© NASAA satellite view of the ITCZ. Note the clusters of broken clouds aligned just north of the equator (central/eastern Pacific region) in this image.

New research from the University of Washington indicates that the intertropical convergence zone (ITCZ), which is a persistent band of showers and heavy thunderstorms that produces heavy rainfall near the equator, has been creeping northward for more than 300 years now. The zone, on average, has been moving northward at just less than 1 mile a year.

The ITCZ normally fluctuates between 3 and 10 degrees north of the equator, depending on the time of the year.

Researchers believe that global warming is probably the reason for this northward trend.

© University of WashingtonThe ITCZ is indicated by the band of heavy precipitation (blue/purple colors) over the Pacific.

The new article presents surprising evidence that the intertropical convergence zone hugged the equator some 3 1/2 centuries ago during Earth's little ice age, which lasted from 1400 to 1850, according to the EurekAlert press release.

Sediment cores from Palau, which lies about 7 degrees north of the equator and in the heart of the modern convergence zone, also revealed arid conditions during the little ice age.

In contrast, the researchers present evidence that the Galapagos Islands, today an arid place on the equator in the Eastern Pacific, had a wet climate during the little ice age.

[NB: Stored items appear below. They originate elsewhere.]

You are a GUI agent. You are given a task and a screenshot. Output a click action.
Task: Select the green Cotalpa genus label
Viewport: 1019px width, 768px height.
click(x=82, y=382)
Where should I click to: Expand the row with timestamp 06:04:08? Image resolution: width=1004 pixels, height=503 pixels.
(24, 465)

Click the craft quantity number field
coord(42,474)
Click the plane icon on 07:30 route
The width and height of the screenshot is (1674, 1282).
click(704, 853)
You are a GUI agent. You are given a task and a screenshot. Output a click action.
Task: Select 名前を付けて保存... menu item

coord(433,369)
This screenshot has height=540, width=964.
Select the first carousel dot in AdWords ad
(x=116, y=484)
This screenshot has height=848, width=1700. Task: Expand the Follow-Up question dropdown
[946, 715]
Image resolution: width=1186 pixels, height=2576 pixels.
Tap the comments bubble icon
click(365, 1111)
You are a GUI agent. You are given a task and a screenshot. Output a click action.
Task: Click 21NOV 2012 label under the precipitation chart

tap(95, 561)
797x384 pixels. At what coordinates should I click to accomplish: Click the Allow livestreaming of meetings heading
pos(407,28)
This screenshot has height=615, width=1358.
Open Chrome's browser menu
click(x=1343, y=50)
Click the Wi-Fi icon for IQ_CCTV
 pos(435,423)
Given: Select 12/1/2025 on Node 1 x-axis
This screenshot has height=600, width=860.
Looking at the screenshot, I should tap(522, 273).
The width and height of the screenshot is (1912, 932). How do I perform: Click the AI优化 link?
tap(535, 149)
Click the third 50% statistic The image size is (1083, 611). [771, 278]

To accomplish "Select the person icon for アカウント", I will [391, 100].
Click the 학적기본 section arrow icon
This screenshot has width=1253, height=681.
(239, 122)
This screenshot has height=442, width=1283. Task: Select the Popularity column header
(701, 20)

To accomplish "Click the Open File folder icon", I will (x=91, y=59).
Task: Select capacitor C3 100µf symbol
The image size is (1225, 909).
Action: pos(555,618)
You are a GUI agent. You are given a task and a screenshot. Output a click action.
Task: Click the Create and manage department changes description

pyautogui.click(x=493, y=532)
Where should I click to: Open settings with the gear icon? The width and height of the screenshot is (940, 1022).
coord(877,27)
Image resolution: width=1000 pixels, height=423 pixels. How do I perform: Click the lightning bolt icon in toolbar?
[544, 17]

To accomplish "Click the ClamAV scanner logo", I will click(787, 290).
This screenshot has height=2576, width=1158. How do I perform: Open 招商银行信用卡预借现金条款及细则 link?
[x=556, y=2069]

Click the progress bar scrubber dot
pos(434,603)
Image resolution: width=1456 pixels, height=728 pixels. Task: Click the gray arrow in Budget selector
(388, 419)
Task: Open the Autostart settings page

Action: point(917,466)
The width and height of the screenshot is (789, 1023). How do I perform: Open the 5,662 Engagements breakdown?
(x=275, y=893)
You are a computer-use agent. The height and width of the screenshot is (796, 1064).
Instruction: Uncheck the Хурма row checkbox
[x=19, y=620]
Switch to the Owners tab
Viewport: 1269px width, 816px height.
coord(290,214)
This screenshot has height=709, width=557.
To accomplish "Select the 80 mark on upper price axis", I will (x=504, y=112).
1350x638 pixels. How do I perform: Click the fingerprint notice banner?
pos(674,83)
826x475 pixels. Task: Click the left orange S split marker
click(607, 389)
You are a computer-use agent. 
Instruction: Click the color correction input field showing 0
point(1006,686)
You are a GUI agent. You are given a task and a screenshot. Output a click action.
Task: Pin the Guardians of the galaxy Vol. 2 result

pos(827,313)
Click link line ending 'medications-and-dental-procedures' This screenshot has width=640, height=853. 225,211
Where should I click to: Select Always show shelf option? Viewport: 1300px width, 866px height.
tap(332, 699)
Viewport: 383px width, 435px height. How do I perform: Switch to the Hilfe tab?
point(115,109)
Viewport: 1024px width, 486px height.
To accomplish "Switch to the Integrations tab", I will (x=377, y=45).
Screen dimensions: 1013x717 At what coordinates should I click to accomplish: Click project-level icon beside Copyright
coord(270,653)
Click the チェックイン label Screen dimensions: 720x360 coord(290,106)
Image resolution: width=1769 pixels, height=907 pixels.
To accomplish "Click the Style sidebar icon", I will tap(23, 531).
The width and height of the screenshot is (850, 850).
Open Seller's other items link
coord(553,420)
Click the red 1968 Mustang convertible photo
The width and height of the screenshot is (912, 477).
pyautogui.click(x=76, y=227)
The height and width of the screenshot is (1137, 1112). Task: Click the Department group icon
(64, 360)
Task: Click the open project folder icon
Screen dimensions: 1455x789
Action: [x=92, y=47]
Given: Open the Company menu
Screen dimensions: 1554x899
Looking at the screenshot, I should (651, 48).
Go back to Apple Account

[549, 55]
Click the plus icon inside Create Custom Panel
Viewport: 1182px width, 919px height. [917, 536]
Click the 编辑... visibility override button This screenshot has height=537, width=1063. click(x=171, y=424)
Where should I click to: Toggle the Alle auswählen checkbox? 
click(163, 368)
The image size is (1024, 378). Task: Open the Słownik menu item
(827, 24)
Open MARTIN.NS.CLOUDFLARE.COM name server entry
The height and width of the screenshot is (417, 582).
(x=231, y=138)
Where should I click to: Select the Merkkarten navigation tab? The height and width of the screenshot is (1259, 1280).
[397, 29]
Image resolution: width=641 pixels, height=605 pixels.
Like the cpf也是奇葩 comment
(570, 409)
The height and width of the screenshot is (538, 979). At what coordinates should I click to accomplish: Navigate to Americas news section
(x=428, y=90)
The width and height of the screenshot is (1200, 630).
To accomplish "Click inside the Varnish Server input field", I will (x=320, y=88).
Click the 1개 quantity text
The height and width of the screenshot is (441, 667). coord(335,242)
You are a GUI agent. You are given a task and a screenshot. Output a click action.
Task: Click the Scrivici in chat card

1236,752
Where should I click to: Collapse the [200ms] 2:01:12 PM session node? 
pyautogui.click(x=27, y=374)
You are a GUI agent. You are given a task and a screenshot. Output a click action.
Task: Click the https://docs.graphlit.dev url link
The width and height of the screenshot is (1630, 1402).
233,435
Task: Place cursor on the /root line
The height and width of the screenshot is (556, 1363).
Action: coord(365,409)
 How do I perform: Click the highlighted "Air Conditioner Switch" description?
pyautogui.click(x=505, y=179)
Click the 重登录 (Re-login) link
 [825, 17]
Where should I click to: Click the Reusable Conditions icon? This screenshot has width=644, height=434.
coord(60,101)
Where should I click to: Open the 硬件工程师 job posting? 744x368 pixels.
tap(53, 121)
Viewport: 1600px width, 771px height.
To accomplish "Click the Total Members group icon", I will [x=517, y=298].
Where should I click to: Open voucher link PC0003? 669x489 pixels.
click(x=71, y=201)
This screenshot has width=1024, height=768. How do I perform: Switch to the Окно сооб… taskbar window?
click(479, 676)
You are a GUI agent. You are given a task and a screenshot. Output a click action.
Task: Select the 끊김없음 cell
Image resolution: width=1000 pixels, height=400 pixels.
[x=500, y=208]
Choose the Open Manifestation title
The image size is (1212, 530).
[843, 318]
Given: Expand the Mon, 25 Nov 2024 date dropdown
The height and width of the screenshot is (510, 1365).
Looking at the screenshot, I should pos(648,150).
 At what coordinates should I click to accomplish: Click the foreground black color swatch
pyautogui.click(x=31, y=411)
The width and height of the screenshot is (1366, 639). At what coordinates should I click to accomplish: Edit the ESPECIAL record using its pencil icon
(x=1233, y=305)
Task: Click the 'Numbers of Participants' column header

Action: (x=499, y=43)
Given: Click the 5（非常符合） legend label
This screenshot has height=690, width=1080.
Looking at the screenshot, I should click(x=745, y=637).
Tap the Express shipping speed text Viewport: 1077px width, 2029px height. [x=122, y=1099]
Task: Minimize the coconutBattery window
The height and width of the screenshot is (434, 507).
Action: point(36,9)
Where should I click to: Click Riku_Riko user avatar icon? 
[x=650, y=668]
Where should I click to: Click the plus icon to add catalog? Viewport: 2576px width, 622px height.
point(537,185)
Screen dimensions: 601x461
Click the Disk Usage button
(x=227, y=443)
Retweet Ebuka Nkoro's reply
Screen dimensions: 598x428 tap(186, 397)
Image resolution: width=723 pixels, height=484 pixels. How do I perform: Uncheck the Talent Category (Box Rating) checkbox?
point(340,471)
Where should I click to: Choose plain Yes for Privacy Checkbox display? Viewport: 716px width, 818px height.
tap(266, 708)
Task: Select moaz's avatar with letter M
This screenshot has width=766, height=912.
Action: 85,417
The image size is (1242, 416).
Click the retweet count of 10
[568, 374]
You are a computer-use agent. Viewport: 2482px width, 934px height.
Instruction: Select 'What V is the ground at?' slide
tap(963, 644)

"If the intertropical convergence zone was 550 kilometers, or 5 degrees, south of its present position as recently as 1630, it must have migrated north at an average rate of 1.4 kilometers - just less than a mile - a year," according to Julian Sachs, associate professor of oceanography at the University of Washington and lead author of the paper. "Were that rate to continue, the intertropical convergence zone will be 126 kilometers - or more than 75 miles - north of its current position by the latter part of this century."

If the band continues to migrate at just less than a mile (1.4 kilometers) a year, which is the average for all the years it has been moving north, then some Pacific islands near the equator - even those that currently enjoy abundant rainfall - may be drier within decades and starved of freshwater by mid-century or sooner, according to the EurekAlert report.